**WHAT IS BEING ASKED:**
In the passage on peasant poverty in the hills, what share of the produce does a landholder owe as rent to the lord of the soil?

**SOURCE:**
_ _ _

In spite of the richness of the land, and in spite of the fact that most of the peasants are themselves land-owners on a very small scale, the most terrible poverty frequently prevails, but this is greater in the Hernican and Equian than in the Alban Hills.

"Can we believe that amid the abundant produce of the land the peasants are poor? Looking at the region, it appears to be an Eldorado of happy inhabitants; but living with them in the paradise of Nature we meet too often with starvation. All these fruits (twenty figs or twenty walnuts may be bought here for one bajocco, and in good years a bottle of wine for the same price) do not feed the peasant; he would starve if he had not the meal of the Turkish corn, which is his only food. The fault of this incongruity lies in the agrarian condition. To begin with, you must know that the possessor of land here owes the fourth part of the produce as rent to the lord of the soil. It is the old curse of the latifundia to sink the people in poverty. There are indeed few peasants who do not possess a small vineyard, but it is not sufficient to maintain the family. Usury is unlimited; even from the poorest ten per cent. is taken. The smallest misfortune, or a bad harvest, brings him into debt. If he borrows money or grain the interest burdens him; the avaricious rich man watches for the time of want to wrest the land from the small proprietor for a nominal price. Barons and monasteries grow rich, the

peasant-farmer becomes their vassal and vine-dresser. As a rule the transaction takes place thus,—the debtor only sells the soil; the trees (gli alberi, which includes the vines) remain his, he continues to cultivate the vineyard, and retains for himself half or three-quarters of the produce. Scarcely a year passes, and the same vine-owner appears before the purchaser of his land and offers him the trees for sale. Now he becomes farmer for his master, inhabits the vineyard with his family, and continues to cultivate it, receiving a portion of the produce. This may equal or even exceed that of the present proprietor, but yet he will find himself more and more in debt, and have to make over to his master no small proportion of his gains in advance."-Gregorovius.

_ _ _

**DATA SECTION:**
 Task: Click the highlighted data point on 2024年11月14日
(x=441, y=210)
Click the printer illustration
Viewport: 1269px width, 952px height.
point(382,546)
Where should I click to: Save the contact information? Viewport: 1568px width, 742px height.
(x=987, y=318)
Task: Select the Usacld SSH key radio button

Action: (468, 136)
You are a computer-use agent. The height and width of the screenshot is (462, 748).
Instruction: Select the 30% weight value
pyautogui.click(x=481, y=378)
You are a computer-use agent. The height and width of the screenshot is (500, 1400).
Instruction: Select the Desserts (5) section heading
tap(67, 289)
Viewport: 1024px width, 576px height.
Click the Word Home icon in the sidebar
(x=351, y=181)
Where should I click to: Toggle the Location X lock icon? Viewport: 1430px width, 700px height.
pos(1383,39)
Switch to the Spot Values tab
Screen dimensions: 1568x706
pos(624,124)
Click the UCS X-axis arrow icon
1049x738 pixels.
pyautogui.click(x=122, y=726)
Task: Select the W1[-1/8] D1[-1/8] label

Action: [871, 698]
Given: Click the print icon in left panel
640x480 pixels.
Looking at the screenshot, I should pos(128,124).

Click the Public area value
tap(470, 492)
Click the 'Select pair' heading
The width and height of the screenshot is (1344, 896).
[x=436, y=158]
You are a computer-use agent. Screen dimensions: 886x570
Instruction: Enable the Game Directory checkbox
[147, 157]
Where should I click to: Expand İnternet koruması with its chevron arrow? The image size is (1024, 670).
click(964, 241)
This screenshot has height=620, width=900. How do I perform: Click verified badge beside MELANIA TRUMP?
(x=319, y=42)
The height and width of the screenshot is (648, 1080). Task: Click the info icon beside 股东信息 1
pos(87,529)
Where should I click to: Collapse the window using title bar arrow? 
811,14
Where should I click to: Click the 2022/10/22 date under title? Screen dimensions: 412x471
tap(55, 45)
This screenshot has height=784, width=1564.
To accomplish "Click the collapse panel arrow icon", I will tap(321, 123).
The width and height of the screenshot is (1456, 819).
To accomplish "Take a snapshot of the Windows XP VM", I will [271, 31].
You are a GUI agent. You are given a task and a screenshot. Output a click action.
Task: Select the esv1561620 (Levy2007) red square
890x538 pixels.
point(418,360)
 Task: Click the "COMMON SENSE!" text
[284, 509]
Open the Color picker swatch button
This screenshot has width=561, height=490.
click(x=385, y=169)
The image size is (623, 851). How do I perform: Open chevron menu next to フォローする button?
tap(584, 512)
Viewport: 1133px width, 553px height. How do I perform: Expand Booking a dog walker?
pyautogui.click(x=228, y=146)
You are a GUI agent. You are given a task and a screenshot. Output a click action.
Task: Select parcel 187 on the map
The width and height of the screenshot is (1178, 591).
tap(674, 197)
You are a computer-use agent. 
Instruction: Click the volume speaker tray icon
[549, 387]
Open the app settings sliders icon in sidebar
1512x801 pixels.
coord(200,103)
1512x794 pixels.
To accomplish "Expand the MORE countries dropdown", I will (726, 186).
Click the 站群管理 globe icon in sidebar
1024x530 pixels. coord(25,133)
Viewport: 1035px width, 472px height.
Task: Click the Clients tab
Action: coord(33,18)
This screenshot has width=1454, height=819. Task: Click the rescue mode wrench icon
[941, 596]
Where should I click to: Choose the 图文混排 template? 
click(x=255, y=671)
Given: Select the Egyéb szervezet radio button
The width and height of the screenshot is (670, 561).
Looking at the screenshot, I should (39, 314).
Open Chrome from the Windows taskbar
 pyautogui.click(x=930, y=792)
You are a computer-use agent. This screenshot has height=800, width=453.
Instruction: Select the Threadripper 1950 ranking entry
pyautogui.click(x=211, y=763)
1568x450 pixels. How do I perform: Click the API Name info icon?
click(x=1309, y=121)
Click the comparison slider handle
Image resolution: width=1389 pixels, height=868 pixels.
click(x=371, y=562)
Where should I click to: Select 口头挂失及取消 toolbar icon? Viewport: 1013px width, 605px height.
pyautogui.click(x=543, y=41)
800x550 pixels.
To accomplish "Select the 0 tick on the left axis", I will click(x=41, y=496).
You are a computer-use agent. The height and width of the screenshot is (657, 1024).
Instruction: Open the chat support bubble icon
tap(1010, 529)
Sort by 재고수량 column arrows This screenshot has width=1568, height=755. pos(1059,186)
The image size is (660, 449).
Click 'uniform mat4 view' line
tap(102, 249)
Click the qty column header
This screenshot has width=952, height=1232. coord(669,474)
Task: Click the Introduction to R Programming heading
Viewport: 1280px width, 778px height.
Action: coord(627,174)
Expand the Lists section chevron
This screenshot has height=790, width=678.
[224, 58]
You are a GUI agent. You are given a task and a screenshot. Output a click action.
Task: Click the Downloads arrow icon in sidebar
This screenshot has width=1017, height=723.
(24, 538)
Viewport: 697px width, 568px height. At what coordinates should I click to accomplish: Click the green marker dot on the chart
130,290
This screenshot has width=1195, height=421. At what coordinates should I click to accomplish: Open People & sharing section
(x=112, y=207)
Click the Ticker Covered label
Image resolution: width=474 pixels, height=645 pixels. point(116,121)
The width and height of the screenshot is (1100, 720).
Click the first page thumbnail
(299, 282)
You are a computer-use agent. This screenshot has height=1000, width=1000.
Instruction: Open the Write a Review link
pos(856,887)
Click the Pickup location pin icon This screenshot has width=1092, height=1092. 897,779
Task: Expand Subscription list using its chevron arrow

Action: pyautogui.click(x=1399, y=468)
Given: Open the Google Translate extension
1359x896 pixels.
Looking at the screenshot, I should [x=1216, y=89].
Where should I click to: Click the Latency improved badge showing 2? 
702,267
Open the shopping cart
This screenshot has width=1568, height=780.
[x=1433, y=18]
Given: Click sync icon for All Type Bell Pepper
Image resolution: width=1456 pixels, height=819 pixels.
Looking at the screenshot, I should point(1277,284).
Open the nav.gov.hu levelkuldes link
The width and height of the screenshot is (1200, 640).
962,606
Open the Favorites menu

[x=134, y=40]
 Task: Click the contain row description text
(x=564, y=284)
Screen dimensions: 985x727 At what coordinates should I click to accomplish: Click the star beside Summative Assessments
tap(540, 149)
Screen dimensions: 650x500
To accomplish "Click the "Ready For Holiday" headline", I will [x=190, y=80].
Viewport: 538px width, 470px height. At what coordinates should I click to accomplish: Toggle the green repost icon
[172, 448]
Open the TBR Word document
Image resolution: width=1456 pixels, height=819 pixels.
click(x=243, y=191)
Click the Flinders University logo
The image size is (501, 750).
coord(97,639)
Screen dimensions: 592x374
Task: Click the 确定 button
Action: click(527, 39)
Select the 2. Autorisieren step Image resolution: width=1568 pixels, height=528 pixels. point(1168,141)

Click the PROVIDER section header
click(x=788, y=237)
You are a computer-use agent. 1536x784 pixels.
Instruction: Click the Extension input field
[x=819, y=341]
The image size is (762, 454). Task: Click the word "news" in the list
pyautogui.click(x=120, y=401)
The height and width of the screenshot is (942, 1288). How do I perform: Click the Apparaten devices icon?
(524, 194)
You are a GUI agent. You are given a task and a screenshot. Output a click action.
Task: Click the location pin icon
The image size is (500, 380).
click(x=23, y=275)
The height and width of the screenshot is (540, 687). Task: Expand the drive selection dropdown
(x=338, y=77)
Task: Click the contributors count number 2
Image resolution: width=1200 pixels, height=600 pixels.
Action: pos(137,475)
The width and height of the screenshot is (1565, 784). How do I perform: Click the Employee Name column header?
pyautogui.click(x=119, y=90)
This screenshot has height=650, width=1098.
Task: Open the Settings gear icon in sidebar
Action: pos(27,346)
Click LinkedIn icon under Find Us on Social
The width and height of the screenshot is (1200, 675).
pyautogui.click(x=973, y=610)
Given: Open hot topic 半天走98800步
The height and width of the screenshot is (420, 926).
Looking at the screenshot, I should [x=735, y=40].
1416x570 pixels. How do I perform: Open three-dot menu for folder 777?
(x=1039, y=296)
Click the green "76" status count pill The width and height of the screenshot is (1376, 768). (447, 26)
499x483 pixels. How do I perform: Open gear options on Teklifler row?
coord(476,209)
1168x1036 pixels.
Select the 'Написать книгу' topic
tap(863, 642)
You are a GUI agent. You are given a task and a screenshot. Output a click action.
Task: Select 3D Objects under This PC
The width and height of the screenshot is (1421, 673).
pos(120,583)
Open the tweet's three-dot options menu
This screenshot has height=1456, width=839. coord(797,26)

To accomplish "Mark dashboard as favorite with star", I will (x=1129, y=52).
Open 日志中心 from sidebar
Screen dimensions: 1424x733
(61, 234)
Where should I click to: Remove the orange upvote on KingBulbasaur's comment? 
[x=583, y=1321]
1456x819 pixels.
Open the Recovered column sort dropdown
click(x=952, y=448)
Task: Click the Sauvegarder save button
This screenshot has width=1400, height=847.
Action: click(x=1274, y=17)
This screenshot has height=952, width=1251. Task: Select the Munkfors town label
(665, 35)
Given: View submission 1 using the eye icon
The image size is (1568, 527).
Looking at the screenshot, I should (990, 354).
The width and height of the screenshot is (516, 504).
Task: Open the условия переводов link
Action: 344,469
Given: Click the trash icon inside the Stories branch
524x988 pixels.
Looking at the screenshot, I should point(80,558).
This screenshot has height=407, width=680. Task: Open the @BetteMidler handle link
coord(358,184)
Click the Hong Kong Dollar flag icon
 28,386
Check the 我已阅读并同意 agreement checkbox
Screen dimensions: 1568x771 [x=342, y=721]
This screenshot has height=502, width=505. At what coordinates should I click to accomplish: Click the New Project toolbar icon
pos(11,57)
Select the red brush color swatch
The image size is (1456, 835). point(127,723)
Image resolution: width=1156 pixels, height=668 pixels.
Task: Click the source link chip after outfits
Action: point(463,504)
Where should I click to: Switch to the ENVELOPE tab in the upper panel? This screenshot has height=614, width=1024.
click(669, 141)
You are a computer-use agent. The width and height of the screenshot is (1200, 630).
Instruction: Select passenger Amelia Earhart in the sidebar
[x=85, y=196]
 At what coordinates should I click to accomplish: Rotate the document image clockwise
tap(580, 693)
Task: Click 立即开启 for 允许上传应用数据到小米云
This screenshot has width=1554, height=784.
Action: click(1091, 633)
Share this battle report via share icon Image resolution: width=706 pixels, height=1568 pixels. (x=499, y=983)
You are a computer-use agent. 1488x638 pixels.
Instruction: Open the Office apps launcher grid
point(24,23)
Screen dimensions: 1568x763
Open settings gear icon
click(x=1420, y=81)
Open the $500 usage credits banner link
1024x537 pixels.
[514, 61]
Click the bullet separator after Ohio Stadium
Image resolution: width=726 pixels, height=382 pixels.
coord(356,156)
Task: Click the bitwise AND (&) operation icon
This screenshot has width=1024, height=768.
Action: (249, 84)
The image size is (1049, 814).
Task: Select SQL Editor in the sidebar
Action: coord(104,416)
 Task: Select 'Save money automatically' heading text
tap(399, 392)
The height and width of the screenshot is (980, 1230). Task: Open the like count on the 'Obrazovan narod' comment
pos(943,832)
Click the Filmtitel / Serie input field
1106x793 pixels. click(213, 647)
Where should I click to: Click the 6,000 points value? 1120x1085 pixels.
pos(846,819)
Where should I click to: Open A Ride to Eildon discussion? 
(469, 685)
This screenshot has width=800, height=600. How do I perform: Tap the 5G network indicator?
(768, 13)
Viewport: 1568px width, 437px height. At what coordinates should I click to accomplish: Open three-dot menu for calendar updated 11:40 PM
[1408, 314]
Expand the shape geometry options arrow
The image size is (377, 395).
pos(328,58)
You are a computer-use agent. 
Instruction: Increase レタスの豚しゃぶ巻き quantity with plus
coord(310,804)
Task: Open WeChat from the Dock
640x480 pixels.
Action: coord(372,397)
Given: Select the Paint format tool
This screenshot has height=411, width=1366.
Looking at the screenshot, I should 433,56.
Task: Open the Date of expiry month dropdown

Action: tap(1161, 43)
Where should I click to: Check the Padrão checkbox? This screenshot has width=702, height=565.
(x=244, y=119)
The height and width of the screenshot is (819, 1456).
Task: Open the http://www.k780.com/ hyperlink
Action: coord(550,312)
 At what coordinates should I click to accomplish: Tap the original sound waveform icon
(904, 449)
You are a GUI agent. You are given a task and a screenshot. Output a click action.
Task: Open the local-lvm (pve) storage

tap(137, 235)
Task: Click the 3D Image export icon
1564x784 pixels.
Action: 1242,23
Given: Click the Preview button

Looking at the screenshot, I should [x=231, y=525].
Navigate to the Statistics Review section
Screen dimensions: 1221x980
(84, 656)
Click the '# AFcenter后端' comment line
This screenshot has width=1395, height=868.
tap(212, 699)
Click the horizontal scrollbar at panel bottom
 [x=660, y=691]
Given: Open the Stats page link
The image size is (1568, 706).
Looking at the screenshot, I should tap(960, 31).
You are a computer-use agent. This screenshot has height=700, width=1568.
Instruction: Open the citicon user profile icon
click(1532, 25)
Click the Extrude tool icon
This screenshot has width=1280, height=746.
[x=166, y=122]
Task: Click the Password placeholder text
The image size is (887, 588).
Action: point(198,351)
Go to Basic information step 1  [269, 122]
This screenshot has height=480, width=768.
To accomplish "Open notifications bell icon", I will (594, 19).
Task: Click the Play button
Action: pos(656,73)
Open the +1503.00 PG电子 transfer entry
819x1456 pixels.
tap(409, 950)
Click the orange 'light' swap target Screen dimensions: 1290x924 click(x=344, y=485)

_ _ _

**COMPLETE RESPONSE:**
The fourth part of the produce.